So I got a rather ridiculous email from a loon over at the Huntsville pen. Her name is Sami Hall. But she's a darling weirdo so I try to respond to her questions via this blog:
I really sat down and read your blog today. Usually I stand to read blogs,
but today just felt different. I commented on two posts. Guess which ones?!
[And no cheating!] Sounds like you're fitting in nicely. Do you share your
twinkie or pot-brownie at lunch?
Answer: Never share your Brownie or pot pie at lunch. It's a cut throat world. Keep what you have to yourself. Unless it's talent, and then let me exploit it.
Are you making friends? Do they pick on
you?
I've only been beaten up thrice, so I consider that a success.
What's 2 times 4?
4+4= 8! Hoozah Mr. Gates-my 3rd grade math teacher! And you never thought I was listening...fo shame.
Did Nancy Drew have hairplugs?
No idea. Though the world on the lot is that they aren't plugs. She's using some kinda hair creme. Which is tragic since it's obviously bleaching out her lowlights.
How many times have you gone home with a stranger only to find out they use RV toliet paper?
Hmm....only once and I thought it was a little weird that they bought the RV movie toilet paper. Nothing says quality paper like Robin Williams face being plastered on there.
Have you babysat Brangelina's hoard yet?
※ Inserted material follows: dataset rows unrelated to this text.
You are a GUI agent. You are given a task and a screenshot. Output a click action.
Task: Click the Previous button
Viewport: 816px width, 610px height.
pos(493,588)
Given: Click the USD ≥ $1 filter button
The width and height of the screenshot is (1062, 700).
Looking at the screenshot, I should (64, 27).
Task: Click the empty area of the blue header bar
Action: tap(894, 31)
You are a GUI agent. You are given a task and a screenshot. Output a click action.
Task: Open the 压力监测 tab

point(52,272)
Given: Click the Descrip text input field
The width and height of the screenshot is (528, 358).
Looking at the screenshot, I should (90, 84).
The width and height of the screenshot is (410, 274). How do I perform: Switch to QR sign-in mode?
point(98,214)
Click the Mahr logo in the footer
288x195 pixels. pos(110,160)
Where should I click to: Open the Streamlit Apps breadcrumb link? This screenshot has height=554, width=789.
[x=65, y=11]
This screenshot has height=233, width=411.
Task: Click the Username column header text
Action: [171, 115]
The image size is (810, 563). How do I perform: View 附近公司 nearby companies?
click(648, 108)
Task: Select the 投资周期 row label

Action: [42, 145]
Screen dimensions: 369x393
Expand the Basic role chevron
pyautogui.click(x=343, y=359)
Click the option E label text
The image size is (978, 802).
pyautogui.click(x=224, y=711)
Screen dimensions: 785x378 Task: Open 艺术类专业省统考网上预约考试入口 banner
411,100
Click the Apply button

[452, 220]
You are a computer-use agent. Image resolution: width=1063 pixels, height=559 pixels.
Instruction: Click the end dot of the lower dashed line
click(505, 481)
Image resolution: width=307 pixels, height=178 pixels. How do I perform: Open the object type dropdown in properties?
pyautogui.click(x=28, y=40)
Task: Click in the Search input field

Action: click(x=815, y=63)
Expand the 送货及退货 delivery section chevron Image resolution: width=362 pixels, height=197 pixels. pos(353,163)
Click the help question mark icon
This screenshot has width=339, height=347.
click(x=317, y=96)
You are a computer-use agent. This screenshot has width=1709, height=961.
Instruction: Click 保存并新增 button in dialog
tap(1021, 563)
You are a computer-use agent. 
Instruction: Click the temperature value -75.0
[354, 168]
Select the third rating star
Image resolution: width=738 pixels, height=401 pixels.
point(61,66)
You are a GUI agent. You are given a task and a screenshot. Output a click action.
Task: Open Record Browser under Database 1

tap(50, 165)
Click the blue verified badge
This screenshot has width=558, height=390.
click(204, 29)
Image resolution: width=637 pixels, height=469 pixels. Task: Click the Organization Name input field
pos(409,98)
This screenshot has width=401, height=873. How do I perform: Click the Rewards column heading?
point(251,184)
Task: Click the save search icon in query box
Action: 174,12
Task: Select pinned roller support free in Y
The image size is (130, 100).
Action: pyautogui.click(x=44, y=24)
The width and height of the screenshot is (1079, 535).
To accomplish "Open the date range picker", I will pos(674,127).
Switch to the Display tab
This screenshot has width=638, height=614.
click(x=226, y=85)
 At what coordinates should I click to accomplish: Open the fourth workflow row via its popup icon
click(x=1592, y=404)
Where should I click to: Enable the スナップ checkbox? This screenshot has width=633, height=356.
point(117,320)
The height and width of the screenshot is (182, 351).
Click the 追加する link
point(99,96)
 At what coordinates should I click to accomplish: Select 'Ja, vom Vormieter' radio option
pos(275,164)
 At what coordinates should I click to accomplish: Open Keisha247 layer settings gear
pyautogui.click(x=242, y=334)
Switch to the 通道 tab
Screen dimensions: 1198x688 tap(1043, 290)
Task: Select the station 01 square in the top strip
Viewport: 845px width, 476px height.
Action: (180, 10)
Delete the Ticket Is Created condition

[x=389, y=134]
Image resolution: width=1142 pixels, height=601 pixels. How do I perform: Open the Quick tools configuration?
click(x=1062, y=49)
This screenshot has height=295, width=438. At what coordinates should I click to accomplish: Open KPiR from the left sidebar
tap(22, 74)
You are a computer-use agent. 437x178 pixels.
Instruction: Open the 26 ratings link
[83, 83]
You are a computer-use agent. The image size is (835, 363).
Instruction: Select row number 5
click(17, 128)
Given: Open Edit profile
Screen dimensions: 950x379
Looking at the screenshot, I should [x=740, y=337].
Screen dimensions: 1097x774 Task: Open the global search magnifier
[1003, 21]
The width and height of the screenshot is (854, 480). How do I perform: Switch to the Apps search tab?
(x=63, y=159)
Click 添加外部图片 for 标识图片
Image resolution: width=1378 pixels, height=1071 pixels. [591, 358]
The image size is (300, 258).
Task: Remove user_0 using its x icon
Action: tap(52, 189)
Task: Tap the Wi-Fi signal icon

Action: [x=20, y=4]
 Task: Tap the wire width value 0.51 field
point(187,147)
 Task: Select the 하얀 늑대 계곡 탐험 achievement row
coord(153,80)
Is it still socially acceptal to
refer to them as "Brangelina"?
No, and no. I haven't sat on their kids yet, but eventually. And Brangelina is soooo 2008. They're now called: Angerad. Very pretty name.....
Did you get that Mike/Samir/Raj sleeping (aka, their cuddle party) figured
out?
Nope.
Do you think they'd be creeped out if they knew I put them together in
an imaginary cuddle party?
Yep.
Do you think I would care? (hint: probably not).
Thanks for the hint....my final answer is: "No".